Saturday, 22 November 2008

Sustaining the Stones

The word on everyone's lips, more or less since I got here, is sustainability. There has also been a fair amount of confusion over what exactly it refers to. I have to show sustainability in my programmes when I apply for a grant from the Province every summer, and in that case, it's referring to whether we have the wherewithal to continue providing them.

On Thursday afternoon, I went in the torrential rain into a majestic, green forest, the kind that presages certain psychological states, to attend a meeting about sustainability - teaching it through environmental education.

The group I belong to are known as Lower Mainland Museum Educators, although it's rather a misnomer, since museum educators are really only a section of the members, many of us come from environmental organisations, or other extended education facilities such as the Planetarium and Science World, and that was never more true than on Thursday.

But watching a rather superb programme on National Geographic this morning, about an archaeological dig around Stonehenge and the theories it had given rise to, made me think about sustainability once more.

I am frequently, frequently finding myself in a conversation that has turned to Stonehenge and invariably one speaker will bang on about how they would never go to Stonehenge now, whilst in 1963 or thereabouts, they were able to go and sit on the actual stones, now you can just stand and look from the other side of the road or some such tosh.
This happened to me again last evening.
Well bully for them. The fact is, the organisation 'English Heritage', has made a brilliant job of rendering Stonehenge sustainable. No, people can't sit on the stones, but you can certainly get close enough to feel the vibe, you could touch it if you wanted to and you can listen to an excellent audio tour whilst you are going around the stones.
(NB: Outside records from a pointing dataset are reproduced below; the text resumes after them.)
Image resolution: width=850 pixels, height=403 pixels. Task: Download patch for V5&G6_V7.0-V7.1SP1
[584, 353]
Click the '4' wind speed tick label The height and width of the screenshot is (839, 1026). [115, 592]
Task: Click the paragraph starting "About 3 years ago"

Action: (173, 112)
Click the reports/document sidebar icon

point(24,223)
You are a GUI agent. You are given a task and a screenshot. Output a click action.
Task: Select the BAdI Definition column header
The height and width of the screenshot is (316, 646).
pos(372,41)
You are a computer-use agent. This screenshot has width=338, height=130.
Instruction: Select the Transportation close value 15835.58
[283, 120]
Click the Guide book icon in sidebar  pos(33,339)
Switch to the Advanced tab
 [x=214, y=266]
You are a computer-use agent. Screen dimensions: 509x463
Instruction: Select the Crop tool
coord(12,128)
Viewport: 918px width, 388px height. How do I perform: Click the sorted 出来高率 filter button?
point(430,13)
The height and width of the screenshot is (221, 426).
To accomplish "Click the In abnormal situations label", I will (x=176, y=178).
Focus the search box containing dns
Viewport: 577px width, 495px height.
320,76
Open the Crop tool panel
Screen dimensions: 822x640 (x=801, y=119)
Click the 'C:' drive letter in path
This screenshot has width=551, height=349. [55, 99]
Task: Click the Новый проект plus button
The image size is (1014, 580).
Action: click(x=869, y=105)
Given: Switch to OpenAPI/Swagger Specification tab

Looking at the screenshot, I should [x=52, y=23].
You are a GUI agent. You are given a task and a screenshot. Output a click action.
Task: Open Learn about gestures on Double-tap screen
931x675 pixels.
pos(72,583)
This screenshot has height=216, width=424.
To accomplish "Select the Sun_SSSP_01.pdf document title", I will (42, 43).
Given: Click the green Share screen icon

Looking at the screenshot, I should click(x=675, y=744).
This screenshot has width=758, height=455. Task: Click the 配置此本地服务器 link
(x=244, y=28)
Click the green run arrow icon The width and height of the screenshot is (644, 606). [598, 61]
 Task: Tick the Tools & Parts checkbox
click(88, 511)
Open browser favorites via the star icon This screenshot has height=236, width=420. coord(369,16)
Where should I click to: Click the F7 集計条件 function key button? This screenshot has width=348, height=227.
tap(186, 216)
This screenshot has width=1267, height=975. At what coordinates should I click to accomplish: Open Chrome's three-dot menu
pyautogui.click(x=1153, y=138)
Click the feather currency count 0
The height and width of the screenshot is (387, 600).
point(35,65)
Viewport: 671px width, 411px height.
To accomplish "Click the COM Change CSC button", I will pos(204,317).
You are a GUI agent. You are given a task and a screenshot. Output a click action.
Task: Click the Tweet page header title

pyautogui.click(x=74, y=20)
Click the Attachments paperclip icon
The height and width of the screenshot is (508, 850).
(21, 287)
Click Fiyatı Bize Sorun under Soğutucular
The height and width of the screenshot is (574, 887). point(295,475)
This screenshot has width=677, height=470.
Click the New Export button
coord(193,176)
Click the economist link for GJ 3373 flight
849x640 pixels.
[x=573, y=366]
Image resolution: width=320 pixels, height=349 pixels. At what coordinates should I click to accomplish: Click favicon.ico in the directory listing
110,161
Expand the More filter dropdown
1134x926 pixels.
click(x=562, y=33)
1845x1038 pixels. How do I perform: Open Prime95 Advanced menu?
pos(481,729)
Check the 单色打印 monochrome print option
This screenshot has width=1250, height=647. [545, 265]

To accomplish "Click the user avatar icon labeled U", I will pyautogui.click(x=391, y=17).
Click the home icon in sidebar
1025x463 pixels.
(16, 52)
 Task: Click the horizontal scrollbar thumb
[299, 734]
Stonehenge was a remarkable feat of co-operation by a determined people whose leaders had a burning vision and enough trust from their people to enact it. And the people of Britain itself, whilst tribal in nature, were nonetheless already bonded by nationhood based on spirituality.

We're still tribal, but on a planet-wide basis. And on a planet-wide level, we're a global society, and we have a mighty task to accomplish. Can we succeed as those early peoples did?
Do we have the will and vision?
Do we want it enough?

2 comments:

Sleepy said...

Go to Avebury, you can rub yourself all over those stones!

Schneewittchen said...

Yup, been there, done that, I'm not passing that on to ppl I have that convo with tho.